An investigation on speaker-specific articulatory synthesis with speaker independent articulatory inversion - Aravind Illa

As I spent quite a bit of time already with articulatory inversion and synthesis during the first year of my PhD, I came across Illa’s work a few times. His last paper on articulatory to acoustic inversion have used a combination of 1D convolutional neural network with BLSTM. Usually, MFCCs are used for the inversion, but here are a filterbank is learnt and the most interesting bit is Figure 4 on the paper:


Note the similarities, but be aware that the scale of the axes are slightly different.

Multi-corpus acoustic-to-articulatory speech inversion - Nadee Seneviratre

I know less about this author, last year her group studied “Noise Robust Articulatory to Acoustic Speech Inversion” in their paper. Their endeavour is to use articulatory representations for automatic speech recognition, and they are exploring possibilities to improve from all aspects i.e synthetic data using TADA (an articulation model based on ODEs), data augmentation with nosie and now it seems to be that that corpus combination is going to be the next attempt.

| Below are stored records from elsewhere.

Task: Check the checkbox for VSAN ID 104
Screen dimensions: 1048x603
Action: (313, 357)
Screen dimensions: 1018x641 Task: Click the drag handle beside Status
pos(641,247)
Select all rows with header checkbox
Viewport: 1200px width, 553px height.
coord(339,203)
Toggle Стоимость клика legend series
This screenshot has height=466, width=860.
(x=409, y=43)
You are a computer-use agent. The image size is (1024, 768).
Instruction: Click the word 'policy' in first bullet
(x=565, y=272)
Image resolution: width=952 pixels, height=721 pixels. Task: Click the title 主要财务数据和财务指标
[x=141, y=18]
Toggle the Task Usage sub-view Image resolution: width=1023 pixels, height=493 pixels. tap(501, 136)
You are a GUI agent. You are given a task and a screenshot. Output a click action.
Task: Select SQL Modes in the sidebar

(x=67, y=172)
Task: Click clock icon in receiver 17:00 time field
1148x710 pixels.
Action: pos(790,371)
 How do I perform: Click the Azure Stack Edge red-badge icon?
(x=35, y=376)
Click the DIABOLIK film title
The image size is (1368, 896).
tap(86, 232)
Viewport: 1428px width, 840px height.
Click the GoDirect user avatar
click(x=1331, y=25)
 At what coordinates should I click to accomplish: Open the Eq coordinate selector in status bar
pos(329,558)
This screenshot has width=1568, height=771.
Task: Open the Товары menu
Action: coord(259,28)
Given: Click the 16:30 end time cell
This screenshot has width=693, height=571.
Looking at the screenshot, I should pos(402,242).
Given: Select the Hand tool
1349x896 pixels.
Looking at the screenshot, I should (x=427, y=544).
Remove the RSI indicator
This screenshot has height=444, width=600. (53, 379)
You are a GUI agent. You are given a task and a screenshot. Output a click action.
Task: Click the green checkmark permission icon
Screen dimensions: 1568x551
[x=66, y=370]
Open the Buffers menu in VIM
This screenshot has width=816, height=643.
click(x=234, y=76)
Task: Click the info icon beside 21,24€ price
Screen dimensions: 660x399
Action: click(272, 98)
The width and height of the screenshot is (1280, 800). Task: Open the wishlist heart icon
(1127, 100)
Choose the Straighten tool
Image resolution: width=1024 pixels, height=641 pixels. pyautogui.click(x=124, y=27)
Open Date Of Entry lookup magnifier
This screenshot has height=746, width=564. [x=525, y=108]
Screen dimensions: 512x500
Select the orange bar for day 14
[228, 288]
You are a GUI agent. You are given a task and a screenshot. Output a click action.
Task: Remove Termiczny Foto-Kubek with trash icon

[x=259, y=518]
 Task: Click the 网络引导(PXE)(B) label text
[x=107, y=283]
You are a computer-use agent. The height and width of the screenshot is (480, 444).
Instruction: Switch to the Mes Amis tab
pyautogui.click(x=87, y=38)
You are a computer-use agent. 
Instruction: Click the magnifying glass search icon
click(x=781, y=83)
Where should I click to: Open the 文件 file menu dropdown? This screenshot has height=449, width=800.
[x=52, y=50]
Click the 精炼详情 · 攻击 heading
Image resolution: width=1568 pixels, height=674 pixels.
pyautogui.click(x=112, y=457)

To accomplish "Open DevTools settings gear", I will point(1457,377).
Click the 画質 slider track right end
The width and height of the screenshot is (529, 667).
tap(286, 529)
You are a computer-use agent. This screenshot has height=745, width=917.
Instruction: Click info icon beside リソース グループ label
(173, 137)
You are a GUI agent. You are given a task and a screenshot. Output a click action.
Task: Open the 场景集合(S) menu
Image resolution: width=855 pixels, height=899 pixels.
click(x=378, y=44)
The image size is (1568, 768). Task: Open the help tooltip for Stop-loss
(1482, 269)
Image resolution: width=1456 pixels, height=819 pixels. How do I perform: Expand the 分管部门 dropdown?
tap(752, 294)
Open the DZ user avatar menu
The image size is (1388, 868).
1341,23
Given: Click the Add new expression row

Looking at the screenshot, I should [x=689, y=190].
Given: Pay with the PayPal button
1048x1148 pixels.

I am very keen on hearing their results as it is not straightforward to combine datas from different corpus (TORGO, MOCHA-TIMIT, MNGU0) and different modalities (X-ray microbeam, EMA), so I will be interested in their approach taken.

Foreign Accent Conversion by Synthesizing Speech from Phonetic Posteriorgrams - Guanlong Zhao

Actually, the preprint is already available for this one, here. The authors derive a new architecture for foreign accent conversions. There are couple of interesting points, like they use WaveGlow, which is an invertible neural network variant of WaveNet. They also use phonetic posteriors, which seem to be getting more popular. I didn’t know anything about them, but actually the idea seems to be quite straightforward. PPG is just a time-dependent categorical distributions, so effectively it models the probability and uncertainty about the current phones at a given time.


Example of a PPG from paper "PHONETIC POSTERIORGRAMS FOR MANY-TO-ONE VOICE CONVERSION WITHOUT PARALLEL DATA TRAINING"

I find that this paper has many good ideas that I would definitely want to try in my research, in oral cancer speech prediction we are also interested in keeping the speaker identity, while messing with the qualitative - articulatory - aspects of speech. And pronounciation is a fundamentally articulatory process as I see.